Exercise prompt: In the entries that follow, how many lines contain "will"? Please reply with only the number.

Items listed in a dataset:
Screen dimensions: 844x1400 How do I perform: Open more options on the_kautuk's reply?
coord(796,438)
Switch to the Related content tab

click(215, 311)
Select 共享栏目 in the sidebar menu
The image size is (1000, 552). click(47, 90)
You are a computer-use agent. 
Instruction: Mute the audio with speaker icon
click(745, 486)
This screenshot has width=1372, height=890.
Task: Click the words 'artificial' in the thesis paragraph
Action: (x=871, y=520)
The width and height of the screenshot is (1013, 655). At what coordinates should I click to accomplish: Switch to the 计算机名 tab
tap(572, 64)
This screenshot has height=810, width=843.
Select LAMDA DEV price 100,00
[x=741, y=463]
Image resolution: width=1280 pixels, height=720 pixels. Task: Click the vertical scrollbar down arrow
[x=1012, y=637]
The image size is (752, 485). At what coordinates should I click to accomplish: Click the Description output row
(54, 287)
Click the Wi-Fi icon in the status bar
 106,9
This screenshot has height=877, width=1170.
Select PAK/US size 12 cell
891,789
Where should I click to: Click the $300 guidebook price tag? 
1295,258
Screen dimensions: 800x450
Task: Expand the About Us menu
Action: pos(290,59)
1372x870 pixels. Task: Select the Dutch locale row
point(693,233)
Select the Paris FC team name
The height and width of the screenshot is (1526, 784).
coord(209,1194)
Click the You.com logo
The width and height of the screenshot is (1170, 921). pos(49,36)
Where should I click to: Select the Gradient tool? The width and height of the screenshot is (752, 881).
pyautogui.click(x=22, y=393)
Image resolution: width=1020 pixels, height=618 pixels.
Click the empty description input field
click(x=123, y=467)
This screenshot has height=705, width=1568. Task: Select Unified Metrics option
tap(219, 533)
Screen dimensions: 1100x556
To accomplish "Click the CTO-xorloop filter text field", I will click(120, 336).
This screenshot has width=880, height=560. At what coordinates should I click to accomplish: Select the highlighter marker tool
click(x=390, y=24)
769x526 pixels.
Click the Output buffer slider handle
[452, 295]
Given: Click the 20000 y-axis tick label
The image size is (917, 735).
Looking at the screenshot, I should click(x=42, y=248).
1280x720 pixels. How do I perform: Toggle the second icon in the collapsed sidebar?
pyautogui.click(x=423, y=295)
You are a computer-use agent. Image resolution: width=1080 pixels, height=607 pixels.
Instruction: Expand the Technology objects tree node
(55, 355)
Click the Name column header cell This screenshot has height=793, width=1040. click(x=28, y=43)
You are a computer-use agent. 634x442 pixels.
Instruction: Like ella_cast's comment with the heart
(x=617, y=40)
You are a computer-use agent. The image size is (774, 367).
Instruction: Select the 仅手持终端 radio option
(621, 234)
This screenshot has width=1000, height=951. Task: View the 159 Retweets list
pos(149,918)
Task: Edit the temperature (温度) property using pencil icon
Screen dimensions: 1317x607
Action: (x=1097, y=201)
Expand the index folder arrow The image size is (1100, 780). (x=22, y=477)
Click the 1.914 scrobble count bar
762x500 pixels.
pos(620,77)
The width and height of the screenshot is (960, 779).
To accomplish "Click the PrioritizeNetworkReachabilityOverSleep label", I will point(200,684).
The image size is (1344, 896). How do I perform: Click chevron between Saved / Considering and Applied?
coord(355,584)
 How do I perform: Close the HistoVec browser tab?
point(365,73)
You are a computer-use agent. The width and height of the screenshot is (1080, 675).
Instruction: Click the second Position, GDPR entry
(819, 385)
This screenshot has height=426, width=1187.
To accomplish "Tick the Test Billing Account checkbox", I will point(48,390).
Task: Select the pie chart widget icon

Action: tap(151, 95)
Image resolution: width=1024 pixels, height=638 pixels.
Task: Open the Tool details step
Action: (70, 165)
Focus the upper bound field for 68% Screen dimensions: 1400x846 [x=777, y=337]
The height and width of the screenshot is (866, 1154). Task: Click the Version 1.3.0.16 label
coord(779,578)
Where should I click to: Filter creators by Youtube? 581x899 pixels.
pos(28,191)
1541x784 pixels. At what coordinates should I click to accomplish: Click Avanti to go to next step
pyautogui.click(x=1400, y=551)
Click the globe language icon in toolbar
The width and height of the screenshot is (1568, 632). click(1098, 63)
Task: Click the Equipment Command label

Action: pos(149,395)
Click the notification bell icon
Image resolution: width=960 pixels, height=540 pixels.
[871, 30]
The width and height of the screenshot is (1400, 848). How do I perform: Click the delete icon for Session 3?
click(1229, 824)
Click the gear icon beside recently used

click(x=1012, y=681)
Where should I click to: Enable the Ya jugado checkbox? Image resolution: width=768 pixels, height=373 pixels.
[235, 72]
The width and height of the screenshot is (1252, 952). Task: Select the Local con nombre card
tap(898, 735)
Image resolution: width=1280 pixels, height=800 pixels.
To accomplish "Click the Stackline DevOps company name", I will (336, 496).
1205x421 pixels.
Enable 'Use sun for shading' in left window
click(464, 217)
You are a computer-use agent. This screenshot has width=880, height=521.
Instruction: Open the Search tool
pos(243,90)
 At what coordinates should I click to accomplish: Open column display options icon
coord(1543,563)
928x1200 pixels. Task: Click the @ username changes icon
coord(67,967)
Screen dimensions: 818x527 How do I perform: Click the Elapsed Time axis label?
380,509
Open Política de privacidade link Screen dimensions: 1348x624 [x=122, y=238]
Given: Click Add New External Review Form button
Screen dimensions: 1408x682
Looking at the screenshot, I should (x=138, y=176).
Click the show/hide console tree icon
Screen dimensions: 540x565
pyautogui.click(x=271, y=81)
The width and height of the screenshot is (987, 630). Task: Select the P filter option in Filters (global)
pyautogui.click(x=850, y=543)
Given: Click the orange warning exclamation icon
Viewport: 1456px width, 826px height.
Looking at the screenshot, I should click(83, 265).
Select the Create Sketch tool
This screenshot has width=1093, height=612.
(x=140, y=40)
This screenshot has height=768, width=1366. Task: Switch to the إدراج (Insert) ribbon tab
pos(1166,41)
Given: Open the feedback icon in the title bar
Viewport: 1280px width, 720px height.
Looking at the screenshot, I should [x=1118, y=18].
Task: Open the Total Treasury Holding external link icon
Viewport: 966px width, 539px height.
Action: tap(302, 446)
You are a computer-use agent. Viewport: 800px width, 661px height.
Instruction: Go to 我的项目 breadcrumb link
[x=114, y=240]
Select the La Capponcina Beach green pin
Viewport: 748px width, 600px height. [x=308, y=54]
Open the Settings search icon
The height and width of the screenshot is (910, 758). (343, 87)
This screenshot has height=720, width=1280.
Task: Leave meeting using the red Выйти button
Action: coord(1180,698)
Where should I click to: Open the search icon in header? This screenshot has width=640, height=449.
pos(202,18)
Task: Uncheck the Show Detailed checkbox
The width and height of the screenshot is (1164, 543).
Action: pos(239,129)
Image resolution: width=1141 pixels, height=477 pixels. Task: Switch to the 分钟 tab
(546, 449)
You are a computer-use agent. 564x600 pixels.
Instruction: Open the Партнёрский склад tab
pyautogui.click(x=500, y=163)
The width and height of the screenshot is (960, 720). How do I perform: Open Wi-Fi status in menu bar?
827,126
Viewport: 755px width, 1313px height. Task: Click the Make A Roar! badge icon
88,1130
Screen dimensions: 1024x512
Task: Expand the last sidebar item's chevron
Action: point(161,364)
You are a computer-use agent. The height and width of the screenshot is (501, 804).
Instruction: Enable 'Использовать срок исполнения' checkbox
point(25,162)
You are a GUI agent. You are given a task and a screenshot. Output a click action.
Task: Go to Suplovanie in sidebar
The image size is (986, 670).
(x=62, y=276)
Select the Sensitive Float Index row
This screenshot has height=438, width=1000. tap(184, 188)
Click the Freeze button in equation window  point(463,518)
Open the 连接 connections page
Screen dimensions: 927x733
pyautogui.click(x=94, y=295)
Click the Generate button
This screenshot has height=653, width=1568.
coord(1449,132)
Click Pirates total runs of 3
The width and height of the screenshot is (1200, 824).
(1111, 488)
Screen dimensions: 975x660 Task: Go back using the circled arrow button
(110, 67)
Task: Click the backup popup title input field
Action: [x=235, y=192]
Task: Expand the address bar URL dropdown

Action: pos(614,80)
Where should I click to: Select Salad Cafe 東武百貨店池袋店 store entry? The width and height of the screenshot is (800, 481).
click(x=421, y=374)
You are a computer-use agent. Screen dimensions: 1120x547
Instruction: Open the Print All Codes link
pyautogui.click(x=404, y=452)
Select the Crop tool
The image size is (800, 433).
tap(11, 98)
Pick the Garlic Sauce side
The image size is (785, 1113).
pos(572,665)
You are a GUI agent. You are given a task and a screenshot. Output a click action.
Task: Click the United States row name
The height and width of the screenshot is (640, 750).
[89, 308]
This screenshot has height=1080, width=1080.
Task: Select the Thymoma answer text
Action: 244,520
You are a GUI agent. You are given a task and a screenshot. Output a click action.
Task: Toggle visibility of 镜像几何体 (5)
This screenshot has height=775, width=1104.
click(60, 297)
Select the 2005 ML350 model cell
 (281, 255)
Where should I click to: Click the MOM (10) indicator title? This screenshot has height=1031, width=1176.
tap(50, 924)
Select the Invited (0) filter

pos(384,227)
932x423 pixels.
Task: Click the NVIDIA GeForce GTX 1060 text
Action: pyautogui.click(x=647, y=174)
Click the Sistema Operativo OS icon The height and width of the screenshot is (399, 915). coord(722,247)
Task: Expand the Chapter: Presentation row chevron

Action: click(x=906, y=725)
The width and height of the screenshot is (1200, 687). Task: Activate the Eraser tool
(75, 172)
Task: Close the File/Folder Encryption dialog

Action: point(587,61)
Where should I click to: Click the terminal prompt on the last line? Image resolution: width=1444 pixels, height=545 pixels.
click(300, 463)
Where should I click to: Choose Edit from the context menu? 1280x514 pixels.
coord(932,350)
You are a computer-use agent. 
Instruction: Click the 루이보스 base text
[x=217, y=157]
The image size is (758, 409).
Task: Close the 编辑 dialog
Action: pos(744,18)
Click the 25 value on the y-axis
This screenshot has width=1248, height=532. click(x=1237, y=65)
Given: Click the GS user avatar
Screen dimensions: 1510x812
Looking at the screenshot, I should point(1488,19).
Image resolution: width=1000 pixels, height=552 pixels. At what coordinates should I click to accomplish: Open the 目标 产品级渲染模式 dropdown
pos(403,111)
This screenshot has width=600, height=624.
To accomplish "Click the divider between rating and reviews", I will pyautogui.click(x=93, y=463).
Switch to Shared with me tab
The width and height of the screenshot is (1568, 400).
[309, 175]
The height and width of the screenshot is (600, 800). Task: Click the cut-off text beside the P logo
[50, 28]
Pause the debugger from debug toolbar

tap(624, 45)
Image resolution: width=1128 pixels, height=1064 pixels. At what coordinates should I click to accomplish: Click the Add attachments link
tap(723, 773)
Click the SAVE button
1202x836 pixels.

Exercise output: 5